El primer largometraje del director polaco de 37 años, Borys Lankosz, es una delicia, desde la secuencia del inicio hasta el último fotograma. Una sabia combinación de imágenes de archivo, el tratamiento del blanco y negro para la parte de los años 50 en que transcurre el film, en inspirado homenaje que recuerda los clásicos de antaño, sin referencias concretas, por la riqueza de sus detalles y el empleo de la profundidad de campo, y el color utilizado en la historia que se desarrolla en la época actual, consiguen un marco estético incomparable para un guión inteligente y unos actores inspirados.

 

La inmensa mayoría de las películas sobre el comunismo han aportado únicamente la visión de los hombres, olvidando la percepción que las mujeres tenían de este período de la historia europea. El director ha optado por contar la historia desde una óptica original y diferente, la de una familia de tres mujeres que viven la época sin mezclarse políticamente en ella y esperando tiempos mejores, como de hecho ocurre con la mayoría de la población en este tipo de situaciones. La joven protagonista de 30 años, Sabine, tímida y reservada espera encontrar, sin mucho éxito por el momento, al hombre de su vida.
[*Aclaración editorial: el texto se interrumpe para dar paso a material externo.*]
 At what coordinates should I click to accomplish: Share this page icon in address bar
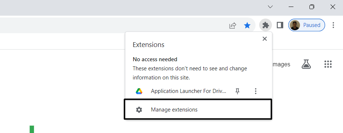[x=233, y=26]
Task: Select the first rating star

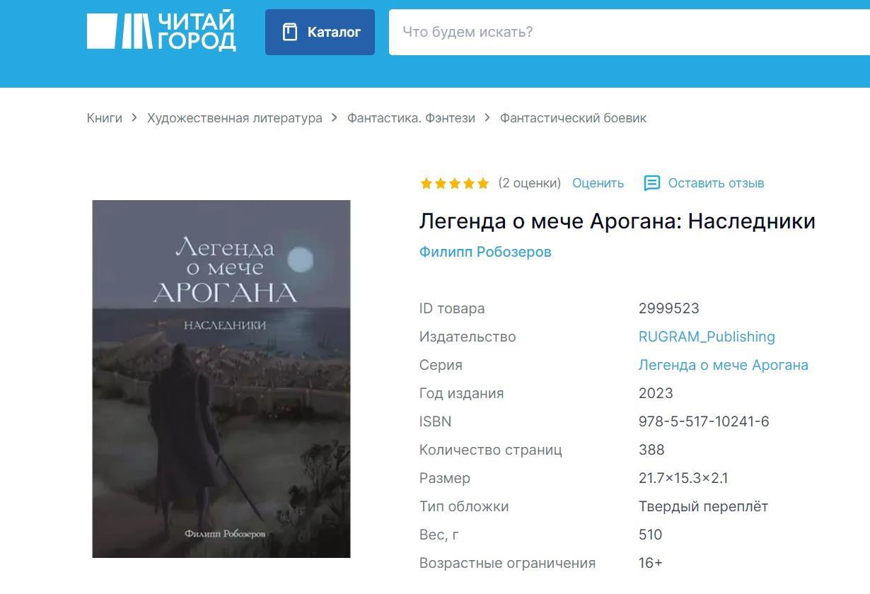Action: (427, 184)
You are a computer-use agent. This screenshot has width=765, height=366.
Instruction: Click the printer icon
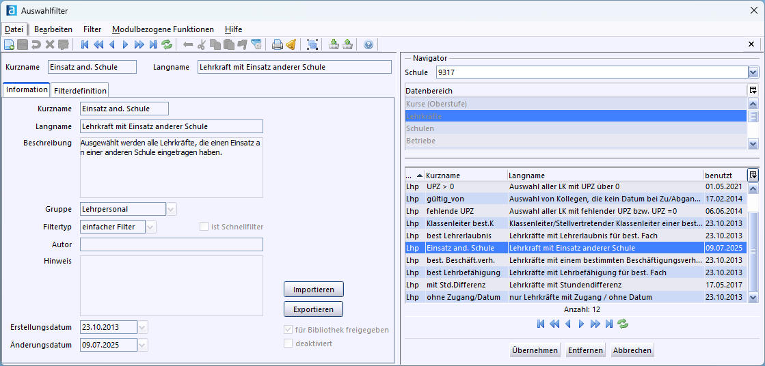(277, 45)
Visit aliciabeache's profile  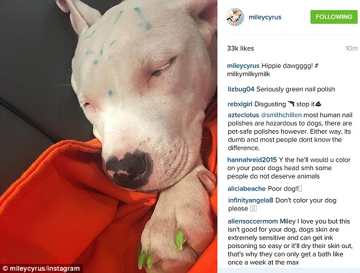(246, 189)
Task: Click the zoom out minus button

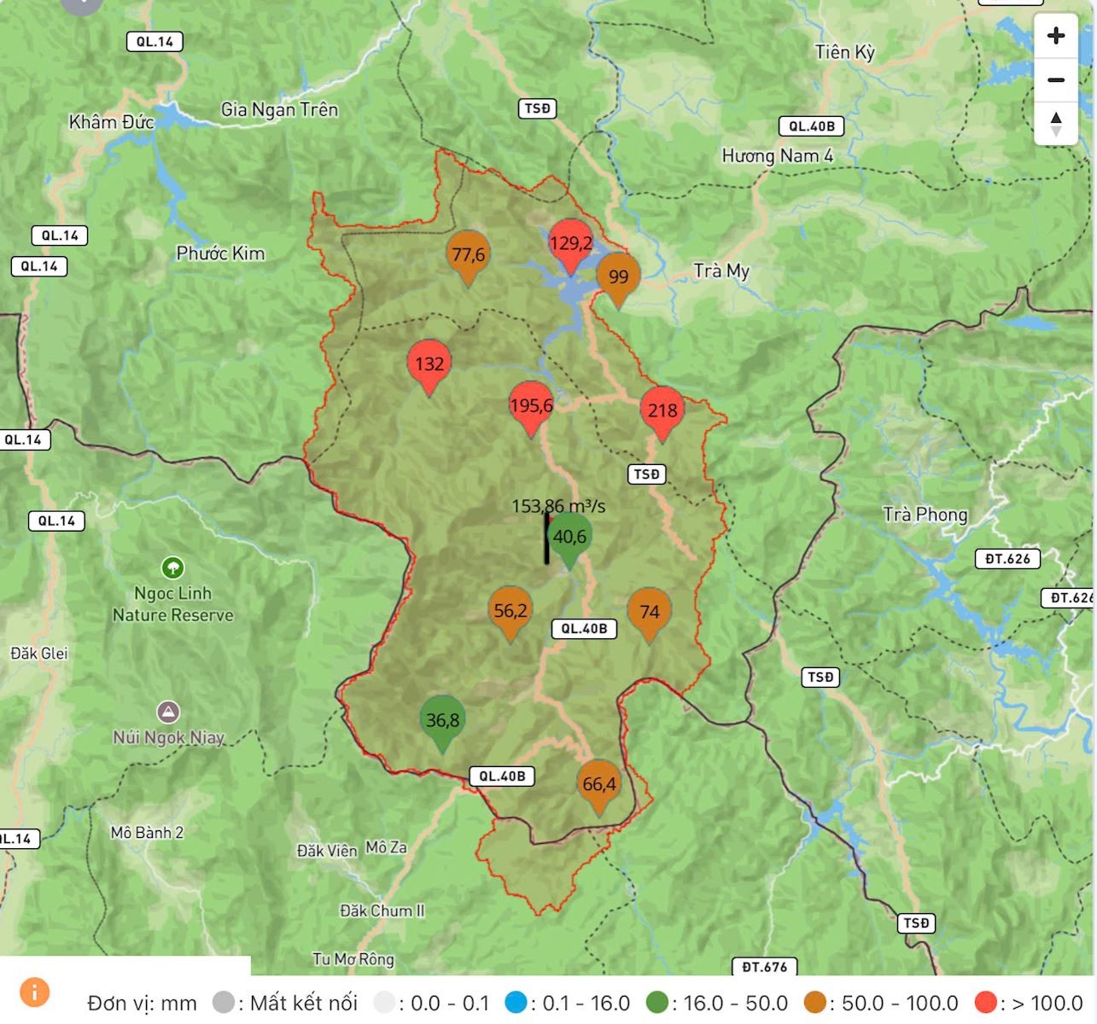Action: (1056, 80)
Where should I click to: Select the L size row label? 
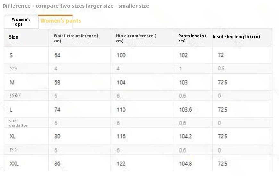click(x=11, y=110)
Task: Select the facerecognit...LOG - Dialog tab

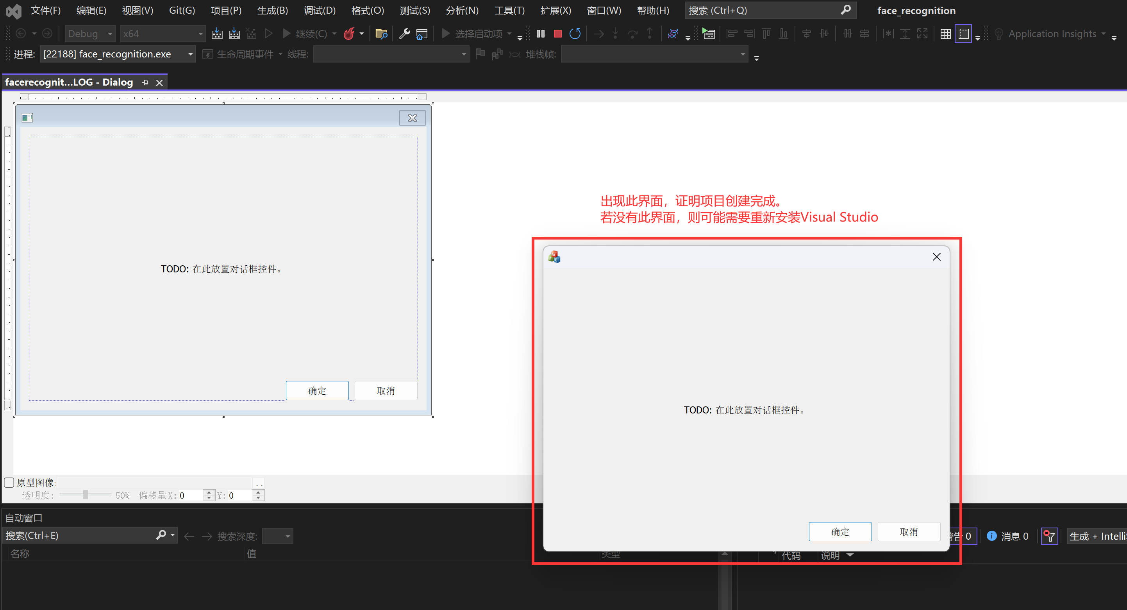Action: [x=69, y=82]
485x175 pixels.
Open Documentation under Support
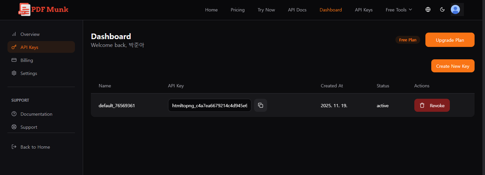pyautogui.click(x=36, y=114)
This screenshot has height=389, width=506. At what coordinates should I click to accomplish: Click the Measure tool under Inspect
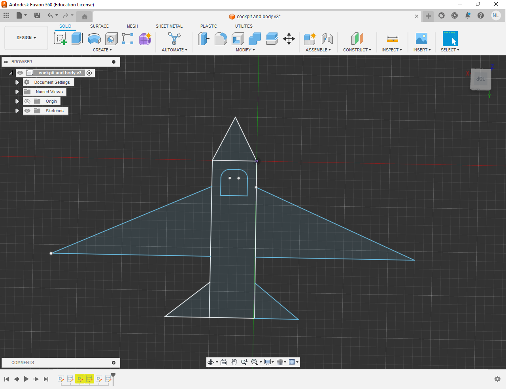pyautogui.click(x=392, y=39)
El tiempo pasa y su madre y su abuela, desesperadas, hacen desfilar por la casa en que viven juntas algunos candidatos para ver si la introvertida Sabine se decide. Una noche tras salir de su trabajo conoce, como por arte de magia, al hombre de sus sueños: Bronislaw, un moreno, tenebroso y viril, que conquistará de inmediato su corazón.

 

Por ahora pensarán que no hay nada nuevo bajo el sol pero el arte del director convierte este simple historia en un verdadero y lúdico juego. La película comienza como el típico drama burgués a la Claude Chabrol, pasando por la comedia para terminar como un excelente film negro como el azabache. Esta sucesión de géneros desfila ante nuestros ojos mediante una reflexionada solución de continuidad que se hace evidente.

La película está llena  de sorpresas visuales y narrativas por lo que es imposible contar nada más del guión sin descubrirlas. Pero en el film hay una infinidad de detalles, una moneda de oro que preocupa en extremo a nuestras protagonistas, el departamento de Poesía del Ministerio de Cultura de Varsovia donde trabaja Sabine, un suspense sobre un pasajero que llega al aeropuerto, unos vecinos inquietantes… y, por encima de todo, una soberbia interpretación de su protagonista, Agata Buzek, que ha cosechado todos los premios de su país, al igual que la película.

 

Sin lugar a dudas, una de las mejores películas del año. Los distribuidores deberían echar a correr para adquirir de inmediato sus derechos de exhibición. Un pequeño detalle: el título no es muy atractivo, propongo para su versión en español, “Las travesuras de una polaca buena”.